The Trust has been advised that neither its Board of Trustees nor its officers intend to tender any Shares pursuant to the Offer. Therefore, the Trust does not intend to purchase Shares from any officer or Trustee pursuant to the Offer.
To the knowledge of the Trust, the following entities owned of record or beneficially 5% or more of a class of the Trust’s shares as of November 1, 2023:
| | | | | | | | |
Name | | Address | | Share Class | | % | |
BlackRock Financial Management, Inc. | | 50 Hudson Yards, New York, NY 10001 | | Class A | | | 14.81 | % |
BlackRock Financial Management, Inc. | | 50 Hudson Yards, New York, NY 10001 | | Class I | | | 47.89 | % |
BlackRock Advisors, LLC acts as the investment adviser for the Trust. Pursuant to an investment advisory agreement between the Investment Advisor and the Trust (the “Investment Advisory Agreement”), the Trust pays the Investment Advisor an annual fee, accrued monthly and payable monthly in arrears, in an amount equal to 0.55% of the Trust’s month-end NAV. The Investment Advisor has contractually agreed to waive the entirety of its management fee from January 1, 2024 until June 30, 2024. Unless otherwise extended by agreement between the Trust and the Investment Advisor, the management fee payable by the Trust as of July 1, 2024 will return to its contractual annual rate of 0.55%.
A discussion regarding the basis for the approval of the Investment Advisory Agreement by the Board is available in the Trust’s semi-annual report to shareholders for the period ended September 30, 2023.
The Trust also is a party to certain other service agreements. The Trust is a party to a Transfer Agency and Service Agreement with BNY Mellon Investment Servicing (US), Inc. The Transfer Agent receives annual compensation from the Trust and is entitled to reimbursement of out-of-pocket expenses for the services it provides as transfer agent, registrar, dividend disbursing agent and shareholder servicing agent for the Trust.

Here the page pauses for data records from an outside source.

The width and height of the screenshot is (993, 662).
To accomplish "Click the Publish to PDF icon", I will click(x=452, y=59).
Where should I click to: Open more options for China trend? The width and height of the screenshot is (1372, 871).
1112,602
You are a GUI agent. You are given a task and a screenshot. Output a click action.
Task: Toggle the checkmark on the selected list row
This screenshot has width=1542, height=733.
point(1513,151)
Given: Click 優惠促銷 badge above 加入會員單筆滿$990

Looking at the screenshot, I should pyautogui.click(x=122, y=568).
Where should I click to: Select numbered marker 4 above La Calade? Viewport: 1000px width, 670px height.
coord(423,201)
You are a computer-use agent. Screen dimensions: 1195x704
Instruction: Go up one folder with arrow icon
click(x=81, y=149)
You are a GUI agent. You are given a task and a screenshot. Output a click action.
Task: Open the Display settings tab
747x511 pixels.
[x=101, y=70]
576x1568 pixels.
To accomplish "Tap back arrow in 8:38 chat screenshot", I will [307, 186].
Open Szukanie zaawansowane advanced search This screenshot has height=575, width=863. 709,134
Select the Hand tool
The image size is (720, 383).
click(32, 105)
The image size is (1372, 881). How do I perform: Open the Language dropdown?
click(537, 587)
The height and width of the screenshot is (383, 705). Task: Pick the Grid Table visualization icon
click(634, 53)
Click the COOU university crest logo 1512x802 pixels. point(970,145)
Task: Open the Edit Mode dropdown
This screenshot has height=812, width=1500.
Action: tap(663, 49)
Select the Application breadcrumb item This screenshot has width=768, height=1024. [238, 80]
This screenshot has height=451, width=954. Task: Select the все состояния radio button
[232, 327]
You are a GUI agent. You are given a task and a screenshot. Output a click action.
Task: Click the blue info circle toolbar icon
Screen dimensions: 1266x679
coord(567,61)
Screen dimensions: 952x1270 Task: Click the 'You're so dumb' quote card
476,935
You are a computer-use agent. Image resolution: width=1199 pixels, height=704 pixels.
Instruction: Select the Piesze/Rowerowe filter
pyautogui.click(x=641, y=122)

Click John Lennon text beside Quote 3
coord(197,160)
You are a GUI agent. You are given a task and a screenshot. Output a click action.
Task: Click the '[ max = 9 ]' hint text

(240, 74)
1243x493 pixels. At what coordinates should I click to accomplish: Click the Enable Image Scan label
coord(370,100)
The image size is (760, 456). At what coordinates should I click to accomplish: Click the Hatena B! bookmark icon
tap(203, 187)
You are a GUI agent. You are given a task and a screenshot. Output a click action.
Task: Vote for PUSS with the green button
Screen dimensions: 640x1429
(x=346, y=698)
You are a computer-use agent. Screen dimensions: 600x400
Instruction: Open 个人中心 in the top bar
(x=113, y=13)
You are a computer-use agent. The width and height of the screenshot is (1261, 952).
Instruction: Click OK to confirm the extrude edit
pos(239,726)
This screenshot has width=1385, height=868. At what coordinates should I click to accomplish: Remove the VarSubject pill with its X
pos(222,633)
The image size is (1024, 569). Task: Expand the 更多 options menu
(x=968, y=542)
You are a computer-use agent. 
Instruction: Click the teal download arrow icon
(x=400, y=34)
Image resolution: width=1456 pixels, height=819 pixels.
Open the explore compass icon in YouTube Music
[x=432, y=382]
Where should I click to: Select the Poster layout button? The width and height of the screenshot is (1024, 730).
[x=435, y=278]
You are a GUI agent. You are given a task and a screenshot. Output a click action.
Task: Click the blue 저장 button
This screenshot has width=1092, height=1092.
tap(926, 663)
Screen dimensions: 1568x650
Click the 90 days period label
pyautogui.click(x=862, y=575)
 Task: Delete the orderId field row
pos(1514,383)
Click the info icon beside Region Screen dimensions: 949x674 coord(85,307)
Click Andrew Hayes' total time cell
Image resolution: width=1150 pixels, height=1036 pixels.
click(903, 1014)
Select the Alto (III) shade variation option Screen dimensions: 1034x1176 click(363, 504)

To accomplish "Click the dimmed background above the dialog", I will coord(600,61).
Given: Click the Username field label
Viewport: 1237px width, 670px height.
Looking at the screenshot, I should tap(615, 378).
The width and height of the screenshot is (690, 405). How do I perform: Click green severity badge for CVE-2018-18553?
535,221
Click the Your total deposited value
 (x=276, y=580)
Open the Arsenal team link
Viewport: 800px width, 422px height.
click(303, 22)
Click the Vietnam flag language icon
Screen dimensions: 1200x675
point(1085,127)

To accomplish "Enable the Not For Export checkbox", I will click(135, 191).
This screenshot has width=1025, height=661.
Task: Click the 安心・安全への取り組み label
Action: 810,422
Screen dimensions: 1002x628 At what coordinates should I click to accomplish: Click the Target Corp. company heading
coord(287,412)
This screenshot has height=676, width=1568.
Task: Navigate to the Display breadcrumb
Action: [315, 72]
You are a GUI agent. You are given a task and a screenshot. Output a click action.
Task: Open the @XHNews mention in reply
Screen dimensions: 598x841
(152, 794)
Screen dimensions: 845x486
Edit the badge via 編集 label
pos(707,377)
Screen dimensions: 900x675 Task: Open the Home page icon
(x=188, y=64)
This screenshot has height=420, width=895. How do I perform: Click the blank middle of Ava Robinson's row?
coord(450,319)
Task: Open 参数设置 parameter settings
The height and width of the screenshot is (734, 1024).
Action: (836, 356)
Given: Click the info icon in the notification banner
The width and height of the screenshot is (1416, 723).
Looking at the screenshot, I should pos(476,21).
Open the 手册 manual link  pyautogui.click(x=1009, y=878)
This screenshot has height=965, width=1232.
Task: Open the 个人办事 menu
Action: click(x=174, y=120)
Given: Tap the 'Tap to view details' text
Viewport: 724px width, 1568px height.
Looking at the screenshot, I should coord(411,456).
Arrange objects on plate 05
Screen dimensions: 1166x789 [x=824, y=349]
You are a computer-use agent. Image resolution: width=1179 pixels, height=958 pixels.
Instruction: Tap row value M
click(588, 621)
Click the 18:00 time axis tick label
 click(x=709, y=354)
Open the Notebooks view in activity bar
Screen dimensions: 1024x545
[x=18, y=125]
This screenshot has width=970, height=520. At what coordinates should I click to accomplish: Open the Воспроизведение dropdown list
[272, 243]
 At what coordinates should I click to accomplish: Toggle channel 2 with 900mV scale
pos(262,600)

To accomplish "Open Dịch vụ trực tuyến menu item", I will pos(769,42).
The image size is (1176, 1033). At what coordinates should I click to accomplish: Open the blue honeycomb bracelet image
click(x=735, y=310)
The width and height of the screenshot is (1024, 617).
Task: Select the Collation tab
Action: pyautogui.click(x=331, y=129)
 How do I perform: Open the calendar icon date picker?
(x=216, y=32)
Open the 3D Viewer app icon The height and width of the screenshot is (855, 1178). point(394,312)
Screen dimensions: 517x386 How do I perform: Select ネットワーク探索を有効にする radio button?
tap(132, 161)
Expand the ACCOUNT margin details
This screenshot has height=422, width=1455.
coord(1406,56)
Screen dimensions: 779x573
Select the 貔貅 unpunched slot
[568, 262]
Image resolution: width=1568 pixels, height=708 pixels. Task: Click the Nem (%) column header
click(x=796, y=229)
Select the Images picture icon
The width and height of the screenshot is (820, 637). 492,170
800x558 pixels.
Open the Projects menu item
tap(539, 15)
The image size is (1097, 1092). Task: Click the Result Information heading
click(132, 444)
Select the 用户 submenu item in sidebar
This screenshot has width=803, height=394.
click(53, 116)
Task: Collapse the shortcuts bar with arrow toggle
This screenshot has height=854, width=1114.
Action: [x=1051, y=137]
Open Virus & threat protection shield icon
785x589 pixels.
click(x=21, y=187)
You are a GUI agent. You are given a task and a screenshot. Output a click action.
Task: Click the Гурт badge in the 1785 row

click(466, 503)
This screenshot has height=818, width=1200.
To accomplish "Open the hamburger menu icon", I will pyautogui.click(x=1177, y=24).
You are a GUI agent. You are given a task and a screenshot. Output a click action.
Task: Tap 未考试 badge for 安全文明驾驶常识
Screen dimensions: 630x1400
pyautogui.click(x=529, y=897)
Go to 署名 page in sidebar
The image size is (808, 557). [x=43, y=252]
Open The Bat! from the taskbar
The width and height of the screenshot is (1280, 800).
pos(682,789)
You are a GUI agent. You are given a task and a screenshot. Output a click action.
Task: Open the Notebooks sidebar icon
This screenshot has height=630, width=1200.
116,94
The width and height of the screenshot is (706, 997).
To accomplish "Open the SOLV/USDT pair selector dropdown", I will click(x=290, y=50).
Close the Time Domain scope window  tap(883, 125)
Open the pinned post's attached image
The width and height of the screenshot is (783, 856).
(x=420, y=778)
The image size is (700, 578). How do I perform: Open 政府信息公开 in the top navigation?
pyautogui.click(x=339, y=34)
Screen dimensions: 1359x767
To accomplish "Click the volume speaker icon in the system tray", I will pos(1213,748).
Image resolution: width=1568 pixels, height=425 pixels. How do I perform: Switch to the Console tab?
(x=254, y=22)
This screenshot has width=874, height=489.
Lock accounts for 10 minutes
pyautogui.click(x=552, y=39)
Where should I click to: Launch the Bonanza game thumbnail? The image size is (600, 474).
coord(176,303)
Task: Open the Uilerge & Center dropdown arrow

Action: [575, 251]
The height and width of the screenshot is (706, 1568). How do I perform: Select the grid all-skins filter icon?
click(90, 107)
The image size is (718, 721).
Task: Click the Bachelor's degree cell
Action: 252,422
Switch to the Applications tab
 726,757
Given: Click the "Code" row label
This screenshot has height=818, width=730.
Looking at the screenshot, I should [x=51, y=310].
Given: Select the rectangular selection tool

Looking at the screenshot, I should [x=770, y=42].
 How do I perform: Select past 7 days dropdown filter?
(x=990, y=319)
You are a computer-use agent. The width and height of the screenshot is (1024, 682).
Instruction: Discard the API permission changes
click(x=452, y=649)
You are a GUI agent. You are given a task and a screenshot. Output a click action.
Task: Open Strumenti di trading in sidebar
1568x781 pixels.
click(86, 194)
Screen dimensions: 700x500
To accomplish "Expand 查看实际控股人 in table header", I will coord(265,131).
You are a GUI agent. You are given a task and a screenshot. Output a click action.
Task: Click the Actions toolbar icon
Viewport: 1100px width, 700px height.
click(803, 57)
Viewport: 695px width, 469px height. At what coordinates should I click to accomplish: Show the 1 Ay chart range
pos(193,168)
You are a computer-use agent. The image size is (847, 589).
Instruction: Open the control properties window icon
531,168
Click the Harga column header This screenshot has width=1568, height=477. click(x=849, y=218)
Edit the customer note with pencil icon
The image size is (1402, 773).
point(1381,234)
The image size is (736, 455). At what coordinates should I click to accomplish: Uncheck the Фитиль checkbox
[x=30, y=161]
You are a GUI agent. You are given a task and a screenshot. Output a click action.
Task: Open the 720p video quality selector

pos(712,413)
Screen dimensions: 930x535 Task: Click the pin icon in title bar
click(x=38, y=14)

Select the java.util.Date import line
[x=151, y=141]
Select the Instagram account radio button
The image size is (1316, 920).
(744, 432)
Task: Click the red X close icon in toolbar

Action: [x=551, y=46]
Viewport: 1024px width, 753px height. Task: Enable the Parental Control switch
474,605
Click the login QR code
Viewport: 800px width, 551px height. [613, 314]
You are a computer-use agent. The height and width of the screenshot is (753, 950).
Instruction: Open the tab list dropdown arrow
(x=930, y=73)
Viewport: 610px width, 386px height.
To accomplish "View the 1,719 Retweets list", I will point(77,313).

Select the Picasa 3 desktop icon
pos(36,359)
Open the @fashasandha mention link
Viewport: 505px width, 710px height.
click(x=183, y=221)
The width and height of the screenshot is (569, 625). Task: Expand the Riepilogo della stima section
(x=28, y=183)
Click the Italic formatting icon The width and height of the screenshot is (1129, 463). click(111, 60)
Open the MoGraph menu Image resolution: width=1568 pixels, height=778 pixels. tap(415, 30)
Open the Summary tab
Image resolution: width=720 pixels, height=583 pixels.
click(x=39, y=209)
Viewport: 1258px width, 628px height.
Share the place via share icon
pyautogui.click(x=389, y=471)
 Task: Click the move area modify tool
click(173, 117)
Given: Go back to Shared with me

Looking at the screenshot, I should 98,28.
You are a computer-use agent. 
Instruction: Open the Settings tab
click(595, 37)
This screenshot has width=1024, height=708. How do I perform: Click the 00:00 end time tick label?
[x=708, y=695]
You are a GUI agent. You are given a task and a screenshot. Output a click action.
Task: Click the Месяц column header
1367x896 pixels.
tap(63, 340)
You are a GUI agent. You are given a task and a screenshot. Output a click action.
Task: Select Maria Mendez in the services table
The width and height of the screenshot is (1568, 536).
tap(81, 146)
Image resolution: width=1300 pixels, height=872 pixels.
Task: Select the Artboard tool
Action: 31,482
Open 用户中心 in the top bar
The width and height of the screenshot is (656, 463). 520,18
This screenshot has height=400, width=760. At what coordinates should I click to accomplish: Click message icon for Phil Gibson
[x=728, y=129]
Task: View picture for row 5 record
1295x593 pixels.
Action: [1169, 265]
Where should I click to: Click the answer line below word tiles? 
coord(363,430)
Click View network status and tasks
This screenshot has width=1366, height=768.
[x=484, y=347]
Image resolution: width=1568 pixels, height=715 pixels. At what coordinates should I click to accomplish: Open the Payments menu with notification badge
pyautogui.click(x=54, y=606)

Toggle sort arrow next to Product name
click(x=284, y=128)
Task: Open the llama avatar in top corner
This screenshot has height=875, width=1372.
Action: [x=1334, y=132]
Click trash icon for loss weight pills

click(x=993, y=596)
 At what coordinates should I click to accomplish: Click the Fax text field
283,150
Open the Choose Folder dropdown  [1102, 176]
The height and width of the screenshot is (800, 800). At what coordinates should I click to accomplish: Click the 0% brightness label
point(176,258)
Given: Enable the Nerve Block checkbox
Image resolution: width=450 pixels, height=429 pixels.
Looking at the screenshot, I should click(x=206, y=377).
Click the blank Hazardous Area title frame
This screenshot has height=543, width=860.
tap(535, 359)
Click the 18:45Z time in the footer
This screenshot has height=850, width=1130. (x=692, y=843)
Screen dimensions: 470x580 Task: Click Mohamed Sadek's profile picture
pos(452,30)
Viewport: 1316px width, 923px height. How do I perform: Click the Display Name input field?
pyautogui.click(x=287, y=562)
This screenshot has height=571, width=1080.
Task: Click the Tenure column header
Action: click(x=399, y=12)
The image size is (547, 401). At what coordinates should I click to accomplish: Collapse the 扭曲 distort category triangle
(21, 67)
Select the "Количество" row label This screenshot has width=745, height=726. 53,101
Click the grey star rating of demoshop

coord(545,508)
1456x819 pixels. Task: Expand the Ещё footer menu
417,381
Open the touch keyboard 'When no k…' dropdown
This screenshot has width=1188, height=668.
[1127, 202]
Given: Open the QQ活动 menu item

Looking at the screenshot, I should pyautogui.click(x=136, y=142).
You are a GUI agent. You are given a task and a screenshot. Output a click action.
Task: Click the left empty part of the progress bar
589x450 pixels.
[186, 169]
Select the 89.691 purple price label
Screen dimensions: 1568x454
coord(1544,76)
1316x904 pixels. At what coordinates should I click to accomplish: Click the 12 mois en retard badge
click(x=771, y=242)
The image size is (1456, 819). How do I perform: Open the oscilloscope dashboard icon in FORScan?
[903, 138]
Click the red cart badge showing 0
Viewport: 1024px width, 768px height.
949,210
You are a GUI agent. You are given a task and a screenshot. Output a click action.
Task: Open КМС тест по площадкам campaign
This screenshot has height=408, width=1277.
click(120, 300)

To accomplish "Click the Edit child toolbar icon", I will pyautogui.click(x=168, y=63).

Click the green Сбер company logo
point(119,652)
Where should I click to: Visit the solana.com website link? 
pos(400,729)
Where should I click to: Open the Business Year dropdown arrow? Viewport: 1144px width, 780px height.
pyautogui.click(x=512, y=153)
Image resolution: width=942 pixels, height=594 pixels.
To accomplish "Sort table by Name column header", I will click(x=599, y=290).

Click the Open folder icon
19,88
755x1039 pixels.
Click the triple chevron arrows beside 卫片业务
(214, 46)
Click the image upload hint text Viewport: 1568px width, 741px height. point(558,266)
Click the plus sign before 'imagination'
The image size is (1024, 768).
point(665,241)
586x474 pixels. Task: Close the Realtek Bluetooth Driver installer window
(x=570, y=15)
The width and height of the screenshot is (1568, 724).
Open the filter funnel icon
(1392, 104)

The Bank of New York Mellon (the “Custodian”) serves as custodian for the Trust’s portfolio securities pursuant to the Custody Agreement (“Custody Agreement”) entered into with the Trust. Under the Custody Agreement, the Trust is obligated to pay the Custodian reasonable compensation for its services and expenses as agreed upon from time to time between the Trust and the Custodian.